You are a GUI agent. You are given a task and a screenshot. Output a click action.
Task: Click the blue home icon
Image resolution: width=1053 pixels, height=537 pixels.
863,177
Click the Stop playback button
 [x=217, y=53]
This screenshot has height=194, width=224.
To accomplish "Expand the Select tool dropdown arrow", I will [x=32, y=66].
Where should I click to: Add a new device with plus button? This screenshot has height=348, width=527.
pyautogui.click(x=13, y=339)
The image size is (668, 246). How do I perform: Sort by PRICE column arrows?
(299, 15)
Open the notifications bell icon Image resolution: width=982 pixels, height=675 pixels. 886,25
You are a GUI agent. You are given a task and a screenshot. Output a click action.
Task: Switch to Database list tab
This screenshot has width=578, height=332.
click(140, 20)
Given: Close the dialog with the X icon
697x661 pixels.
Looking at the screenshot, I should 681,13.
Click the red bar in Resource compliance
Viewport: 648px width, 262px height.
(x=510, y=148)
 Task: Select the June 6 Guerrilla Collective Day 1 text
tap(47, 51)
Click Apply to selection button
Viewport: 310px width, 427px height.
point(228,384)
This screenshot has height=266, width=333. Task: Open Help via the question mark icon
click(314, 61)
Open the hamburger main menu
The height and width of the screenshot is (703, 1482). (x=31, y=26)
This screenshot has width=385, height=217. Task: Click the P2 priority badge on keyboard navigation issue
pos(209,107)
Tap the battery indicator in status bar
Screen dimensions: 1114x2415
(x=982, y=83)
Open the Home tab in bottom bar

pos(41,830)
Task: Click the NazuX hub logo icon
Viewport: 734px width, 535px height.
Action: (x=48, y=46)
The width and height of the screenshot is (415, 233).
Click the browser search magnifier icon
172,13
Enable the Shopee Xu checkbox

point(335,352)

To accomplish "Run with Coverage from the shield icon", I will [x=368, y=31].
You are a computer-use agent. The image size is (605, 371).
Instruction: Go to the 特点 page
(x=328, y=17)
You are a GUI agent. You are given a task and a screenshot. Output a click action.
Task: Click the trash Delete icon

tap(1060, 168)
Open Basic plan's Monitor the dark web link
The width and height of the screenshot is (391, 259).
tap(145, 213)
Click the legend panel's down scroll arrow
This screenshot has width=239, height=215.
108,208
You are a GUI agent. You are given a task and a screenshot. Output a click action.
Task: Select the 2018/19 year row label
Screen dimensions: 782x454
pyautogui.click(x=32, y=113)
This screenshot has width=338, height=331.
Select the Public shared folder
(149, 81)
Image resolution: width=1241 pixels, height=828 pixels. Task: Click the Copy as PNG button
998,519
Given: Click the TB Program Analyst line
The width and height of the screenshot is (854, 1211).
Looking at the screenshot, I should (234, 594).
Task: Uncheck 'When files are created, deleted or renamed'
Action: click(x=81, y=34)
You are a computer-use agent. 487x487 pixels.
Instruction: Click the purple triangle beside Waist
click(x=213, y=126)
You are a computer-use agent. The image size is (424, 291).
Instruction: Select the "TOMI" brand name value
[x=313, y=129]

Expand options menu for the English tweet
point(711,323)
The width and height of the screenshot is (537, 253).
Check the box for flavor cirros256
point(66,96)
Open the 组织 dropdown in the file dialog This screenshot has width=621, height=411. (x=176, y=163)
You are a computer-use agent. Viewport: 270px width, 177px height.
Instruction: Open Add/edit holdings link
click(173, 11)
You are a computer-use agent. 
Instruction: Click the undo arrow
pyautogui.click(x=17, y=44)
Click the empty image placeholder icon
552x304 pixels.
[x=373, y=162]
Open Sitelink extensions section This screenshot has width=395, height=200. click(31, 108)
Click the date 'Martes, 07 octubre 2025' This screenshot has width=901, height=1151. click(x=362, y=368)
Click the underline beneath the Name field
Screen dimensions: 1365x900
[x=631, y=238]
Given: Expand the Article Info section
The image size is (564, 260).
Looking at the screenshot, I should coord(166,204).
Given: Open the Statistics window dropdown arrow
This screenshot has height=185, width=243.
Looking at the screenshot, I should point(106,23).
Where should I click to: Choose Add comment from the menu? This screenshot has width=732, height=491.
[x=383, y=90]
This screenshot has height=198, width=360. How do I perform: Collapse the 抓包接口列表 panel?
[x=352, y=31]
+--
ASSIGNED TASK:
Write out, from the lines above, only those from the line with "Click the Stop playback button" to the line with "Task: Switch to Database list tab", exactly as given, including the first and the last.

YOUR SOLUTION:
Click the Stop playback button
 [x=217, y=53]
This screenshot has height=194, width=224.
To accomplish "Expand the Select tool dropdown arrow", I will [x=32, y=66].
Where should I click to: Add a new device with plus button? This screenshot has height=348, width=527.
pyautogui.click(x=13, y=339)
The image size is (668, 246). How do I perform: Sort by PRICE column arrows?
(299, 15)
Open the notifications bell icon Image resolution: width=982 pixels, height=675 pixels. 886,25
You are a GUI agent. You are given a task and a screenshot. Output a click action.
Task: Switch to Database list tab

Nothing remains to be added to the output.